Колька Муха, порозовев, только кивает при этом головой. Ему лестно слышать такое, он оглядывается в нашу сторону: видите, даже Мумия знает ему цену! С Гаврошем сравнил. И, набычившись, Колька Муха не мешает нашему математику славословить смекалку и изобретательность всемогущих детей улицы. Время от времени лишь Колька Муха иронично ухмыляется поверхностности суждений этого фрайера в облике учителя математики!.. А Сурен Георгиевич, облизывая сухие губы, говорит с присвистом, продолжает обдумчивую свою беседу с Колькой Мухой, будто уверенно решает задачу по отработанному приему: методом подстановки или взаимного сокращения. Колька Муха задачка с одним неизвестным: Мумия ее решает.

– И почему ви не умеете решать задачи? Ви же смекалистый человек! А задачи – что требуют? Да ту же, самую смекалку! И как же ви не подумали об этом?

Колька Муха, наш скромный и неудавшийся жиган с Привоза, видно, и впрямь не подумал об этом. Он, чувствуется, потрясен неожиданной связью между столь разными, как ему казалось, вещами: своим высоким ремеслом щирмача и нудятиной-математикой! И перед тонкогубым, и маленьким, как щелка, охраняемым клювастым носом – ртом математика Колька Муха чувствует себя как кролик перед разверстой и неотвратимой пастью удава.

– А сам он, Мумия – был смекалистым уркой, что ли, прежде чем стал математиком? – толкает меня локтем Женька Воробьев. Странные фантазии у музыкантов!..

– Ви вникните в слово: за-да-ча! По-другому – значит: хитрость! И эту хитрость – нужно разгадать. Разгадал – решил! В каждой задачке своя хитрость. Как у того сейфа свой секрет. Как это у вас говорится – ловкость рук, и никакого мошенства?.. Но поверьте мне, руки там ловкие, где голова не глупая. У человека должна быть ловкая – умная голова! Как это у вас: баш-ка!.. И тогда уже его на воровство не потянет. Поинтересней найдет дело…

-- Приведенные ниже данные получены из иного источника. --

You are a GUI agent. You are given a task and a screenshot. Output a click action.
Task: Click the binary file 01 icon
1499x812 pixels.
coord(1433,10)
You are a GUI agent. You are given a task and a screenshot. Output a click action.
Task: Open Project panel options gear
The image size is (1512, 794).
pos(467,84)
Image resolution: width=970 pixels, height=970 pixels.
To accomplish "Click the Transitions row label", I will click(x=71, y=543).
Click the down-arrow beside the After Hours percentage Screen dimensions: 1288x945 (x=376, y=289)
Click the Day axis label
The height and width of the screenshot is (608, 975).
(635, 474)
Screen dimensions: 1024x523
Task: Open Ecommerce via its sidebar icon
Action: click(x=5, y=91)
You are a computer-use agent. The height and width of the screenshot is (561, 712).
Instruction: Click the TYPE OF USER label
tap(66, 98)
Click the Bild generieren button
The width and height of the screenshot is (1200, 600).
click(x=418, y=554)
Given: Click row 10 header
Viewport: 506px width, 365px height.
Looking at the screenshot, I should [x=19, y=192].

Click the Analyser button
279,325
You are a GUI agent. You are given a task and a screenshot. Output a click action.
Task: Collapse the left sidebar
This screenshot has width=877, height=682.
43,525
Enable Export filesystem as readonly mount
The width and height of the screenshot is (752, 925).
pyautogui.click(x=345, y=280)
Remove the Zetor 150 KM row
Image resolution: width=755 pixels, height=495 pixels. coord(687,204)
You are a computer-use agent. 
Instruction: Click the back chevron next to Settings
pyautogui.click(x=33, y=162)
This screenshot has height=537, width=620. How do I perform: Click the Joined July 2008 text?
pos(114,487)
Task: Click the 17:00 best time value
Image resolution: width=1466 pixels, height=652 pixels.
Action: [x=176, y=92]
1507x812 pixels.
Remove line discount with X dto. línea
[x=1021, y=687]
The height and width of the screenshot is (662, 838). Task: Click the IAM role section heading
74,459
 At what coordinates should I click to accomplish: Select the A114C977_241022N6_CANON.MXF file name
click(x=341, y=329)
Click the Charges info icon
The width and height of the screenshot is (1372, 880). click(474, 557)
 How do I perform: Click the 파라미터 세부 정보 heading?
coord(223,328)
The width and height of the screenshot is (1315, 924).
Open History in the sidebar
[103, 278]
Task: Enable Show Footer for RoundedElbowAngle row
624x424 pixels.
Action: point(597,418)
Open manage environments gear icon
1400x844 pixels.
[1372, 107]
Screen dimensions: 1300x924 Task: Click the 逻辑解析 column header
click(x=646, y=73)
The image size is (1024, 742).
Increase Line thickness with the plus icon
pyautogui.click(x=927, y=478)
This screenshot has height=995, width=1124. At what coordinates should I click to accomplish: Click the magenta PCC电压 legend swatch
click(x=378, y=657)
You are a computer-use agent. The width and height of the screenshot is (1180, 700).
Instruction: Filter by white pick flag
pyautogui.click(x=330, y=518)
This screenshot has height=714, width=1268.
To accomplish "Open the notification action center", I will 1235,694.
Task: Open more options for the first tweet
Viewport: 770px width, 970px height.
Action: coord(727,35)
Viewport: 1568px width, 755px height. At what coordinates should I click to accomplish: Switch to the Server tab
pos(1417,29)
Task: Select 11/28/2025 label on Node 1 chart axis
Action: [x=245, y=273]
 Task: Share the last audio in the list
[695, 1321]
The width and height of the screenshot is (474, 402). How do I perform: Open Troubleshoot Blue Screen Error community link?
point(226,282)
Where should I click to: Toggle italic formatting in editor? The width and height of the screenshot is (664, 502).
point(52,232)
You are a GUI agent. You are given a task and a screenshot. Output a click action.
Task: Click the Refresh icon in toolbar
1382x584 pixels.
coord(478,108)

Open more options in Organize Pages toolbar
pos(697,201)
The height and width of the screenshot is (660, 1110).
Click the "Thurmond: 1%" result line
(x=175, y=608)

Нам было удивительно видеть, что Колька Муха, с которого иной раз капли пота падали от таких разговоров, все это терпел и слушал. А однажды он нас и вовсе удивил. Он уселся рядом с математиком за учительским столом и не пошел на двор играть в «чижика», хотя была большая перемена. Мы теряли хорошего игрока! Ловко Коля Муха умел выручать! Беспромашно лупанет по мячику – хоть дощечкой, хоть простой палкой. Сколько раз мячик перемахивал через забор школьного двора! Прямо на мостовую – под ноги медлительных, солидных битюгов, тянущих груженый шарабан артели «Гужтранса», или под быстрые и тонкие колеса лакированных, легких, как ласточки, бричек, фаэтонов и пролеток, спешащих навстречу закату звонкоголосого и предприимчивого извозчичьего мира.

– Вы видите? Здесь закрыты скобки. Так что ж он хочет? Он конечно же хочет, чтоб ви их открыли! Все-все на хитрости! Потому что знак меняется на обратный, все взаимно сокращается, и из всей длинной задачки остается – что? – круглый нуль. Как в ответе!.. Они, Шапошников и Вальцев, хитрые, а ми с вами, Масюков, похитрее! Всего-то скобочки открыли. Как секретный сейф гвоздиком… Вот так, прежде чем решать задачку, ищите – в чем тут ее хитрость. И перехитрите ее!.. Ви детдомовец, ви бившее дитя улицы, ви сможете!..

Мы заглядываем в класс – Колька Муха только отмахивается от нас. Мы ему мешаем! Он с головой ушел в задачник Шапошникова и Вальцева, в жирный и тощий шрифт. Он чувствует себя могущественным графом Монте-Кристо, страшным хитрованом, отпирателем секретнейших сейфов с картами мировых сражений и банковских шкафов, полных драгоценностей… Иначе как понять рождение еще одного математика-фанатика?

Да, видать, уж так водится на свете. Если кто-то обрел, другой потерял. Потеряли мы, обрел наш Мумия… От «чижика» и прочих игр на переменках Колька Муха самоустранился раз и навсегда!